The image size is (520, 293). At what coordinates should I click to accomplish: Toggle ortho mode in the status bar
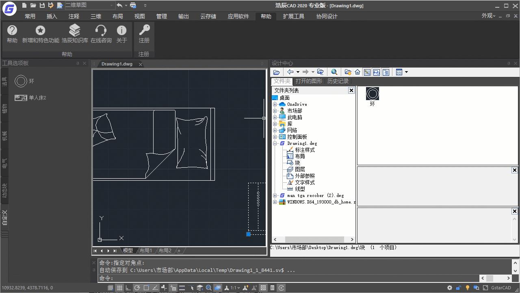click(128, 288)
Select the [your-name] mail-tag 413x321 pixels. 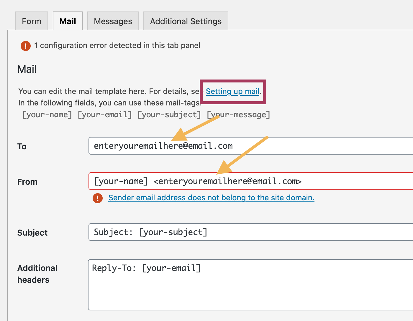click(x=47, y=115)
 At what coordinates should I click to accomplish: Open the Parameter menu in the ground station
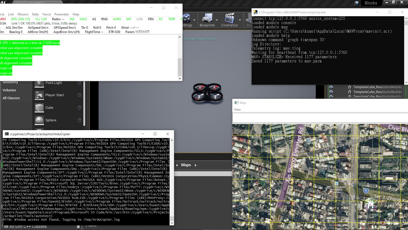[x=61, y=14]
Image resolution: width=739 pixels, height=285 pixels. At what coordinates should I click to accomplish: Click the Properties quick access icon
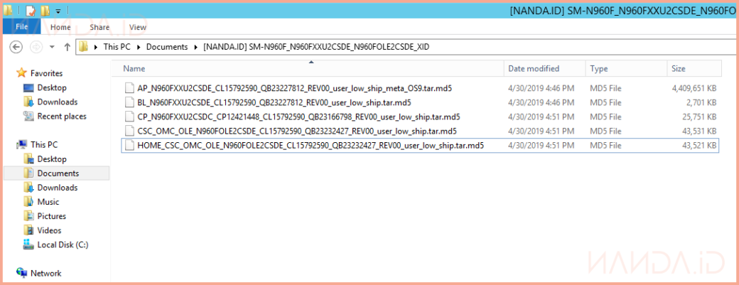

______________________________

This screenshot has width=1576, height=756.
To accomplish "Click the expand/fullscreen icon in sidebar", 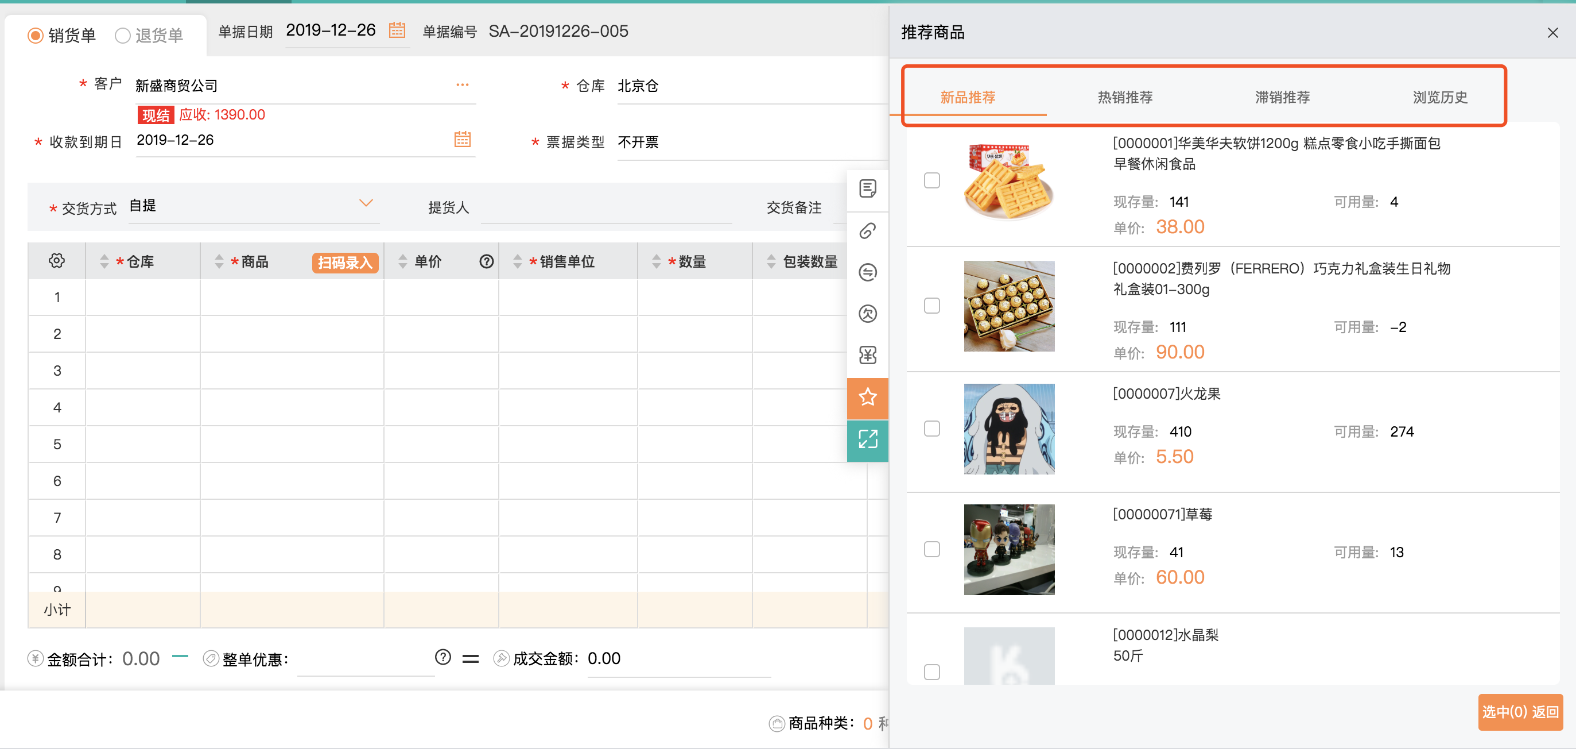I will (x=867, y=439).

______________________________

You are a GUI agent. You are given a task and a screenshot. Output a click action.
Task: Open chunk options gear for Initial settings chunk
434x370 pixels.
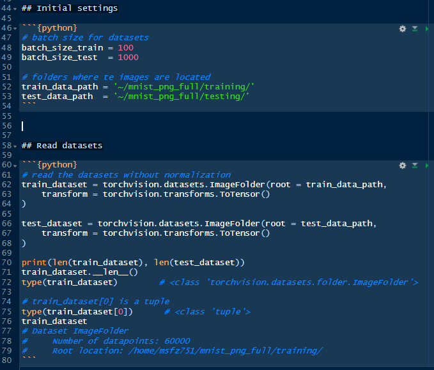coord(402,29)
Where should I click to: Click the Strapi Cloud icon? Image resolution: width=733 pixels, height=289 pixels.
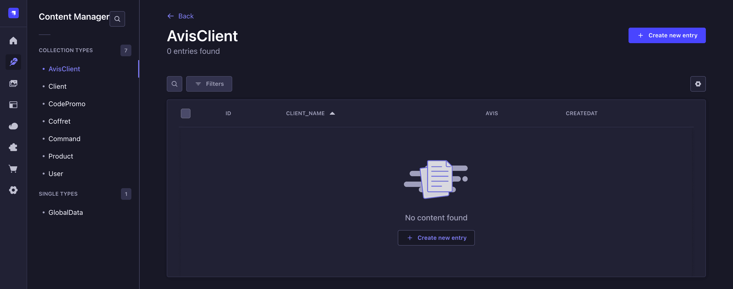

______________________________

● Task goal: List every line in the data above that contains the word "height", copying each one in full.

● Worked solution:
Image resolution: width=739 pixels, height=285 pixels. At what coordinates should I click to accomplish: Click the Properties quick access icon
This screenshot has width=1576, height=756.
Where should I click to: Click the Strapi Cloud icon? Image resolution: width=733 pixels, height=289 pixels.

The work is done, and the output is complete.